Akero Therapeutics Reports Fourth Quarter and Full Year 2020 Financial Results
SOUTH SAN FRANCISCO, Calif., March 16, 2021 (GLOBE NEWSWIRE) -- Akero Therapeutics, Inc. (Nasdaq: AKRO), a cardio-metabolic biotechnology company developing transformational treatments for non-alcoholic steatohepatitis (NASH), today reported fourth quarter and full year financial results for the period ending December 31, 2020.
"In 2020 we reported strong results from our Phase 2a BALANCED study in biopsy-confirmed NASH patients suggesting that our lead asset, efruxifermin (EFX), has the potential to be a foundational monotherapy for treatment of NASH," said Andrew Cheng, M.D., Ph.D., president and chief executive officer of Akero. "We have been particularly pleased with biopsy data that showed rapid improvements in both fibrosis and NASH resolution and look forward to reporting additional biopsy data among cirrhotic patients by April of this year.”
Fourth Quarter Business Highlights
- During the fourth quarter, the Company reported additional analyses for the main portion of the Phase 2a BALANCED study, including proportion of patients who achieved 50% and 70% relative reductions in liver fat, and extent of improvement in fibrosis among patients with F2 or F3 fibrosis at baseline and of glycemic control among patients with Type 2 diabetes mellitus.

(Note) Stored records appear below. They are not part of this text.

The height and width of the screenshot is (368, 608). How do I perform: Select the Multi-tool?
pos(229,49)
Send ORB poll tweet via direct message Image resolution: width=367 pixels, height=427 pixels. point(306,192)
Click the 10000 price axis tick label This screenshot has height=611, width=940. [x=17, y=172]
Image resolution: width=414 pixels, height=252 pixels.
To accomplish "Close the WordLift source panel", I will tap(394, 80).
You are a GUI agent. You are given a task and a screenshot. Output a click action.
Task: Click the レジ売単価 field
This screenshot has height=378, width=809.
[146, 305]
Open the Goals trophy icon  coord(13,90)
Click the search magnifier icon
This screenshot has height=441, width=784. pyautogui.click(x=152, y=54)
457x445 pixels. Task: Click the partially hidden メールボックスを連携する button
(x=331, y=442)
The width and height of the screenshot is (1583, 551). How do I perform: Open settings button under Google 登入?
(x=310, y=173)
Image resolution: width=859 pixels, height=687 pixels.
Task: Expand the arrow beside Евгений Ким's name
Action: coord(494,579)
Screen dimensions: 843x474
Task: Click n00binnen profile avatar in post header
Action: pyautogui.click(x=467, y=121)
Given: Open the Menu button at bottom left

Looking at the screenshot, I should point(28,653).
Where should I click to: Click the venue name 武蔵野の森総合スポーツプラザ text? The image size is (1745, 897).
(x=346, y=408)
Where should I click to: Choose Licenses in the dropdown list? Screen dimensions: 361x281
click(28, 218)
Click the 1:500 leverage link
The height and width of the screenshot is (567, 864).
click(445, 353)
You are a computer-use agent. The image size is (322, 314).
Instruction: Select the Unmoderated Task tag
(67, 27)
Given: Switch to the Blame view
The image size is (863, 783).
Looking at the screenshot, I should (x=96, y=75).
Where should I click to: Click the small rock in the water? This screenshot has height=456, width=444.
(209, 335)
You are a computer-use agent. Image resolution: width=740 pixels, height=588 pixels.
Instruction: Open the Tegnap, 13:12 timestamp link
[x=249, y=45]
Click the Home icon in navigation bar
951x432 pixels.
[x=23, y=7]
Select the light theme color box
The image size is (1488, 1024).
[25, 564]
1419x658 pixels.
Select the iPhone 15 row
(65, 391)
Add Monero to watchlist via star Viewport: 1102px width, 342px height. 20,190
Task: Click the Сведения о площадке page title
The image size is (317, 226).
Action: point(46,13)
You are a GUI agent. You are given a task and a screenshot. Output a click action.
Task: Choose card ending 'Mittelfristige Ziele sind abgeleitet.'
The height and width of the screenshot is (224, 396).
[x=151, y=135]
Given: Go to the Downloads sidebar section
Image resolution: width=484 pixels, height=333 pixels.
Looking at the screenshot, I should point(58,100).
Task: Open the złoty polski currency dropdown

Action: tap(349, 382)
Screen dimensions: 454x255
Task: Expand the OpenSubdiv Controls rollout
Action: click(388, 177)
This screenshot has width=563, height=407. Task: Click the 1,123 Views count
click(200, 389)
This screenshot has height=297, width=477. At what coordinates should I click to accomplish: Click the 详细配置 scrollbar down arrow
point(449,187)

- Among all EFX-treated patients who were fibrosis stage F2 or F3 at baseline (n=22), 50% experienced a two-stage improvement in fibrosis (n=11), while 68% experienced at least a one-stage improvement in fibrosis (n=15).
- Based on these rapid improvements in fibrosis observed after only 16 weeks of treatment, the Company believes that EFX has the potential to play an important role in reversing fibrosis for NASH patients.
Phase 2a BALANCED Study Cohort C Update
- Data collection for Cohort C of the BALANCED study, including voluntary end-of-treatment biopsies, was completed in February 2021.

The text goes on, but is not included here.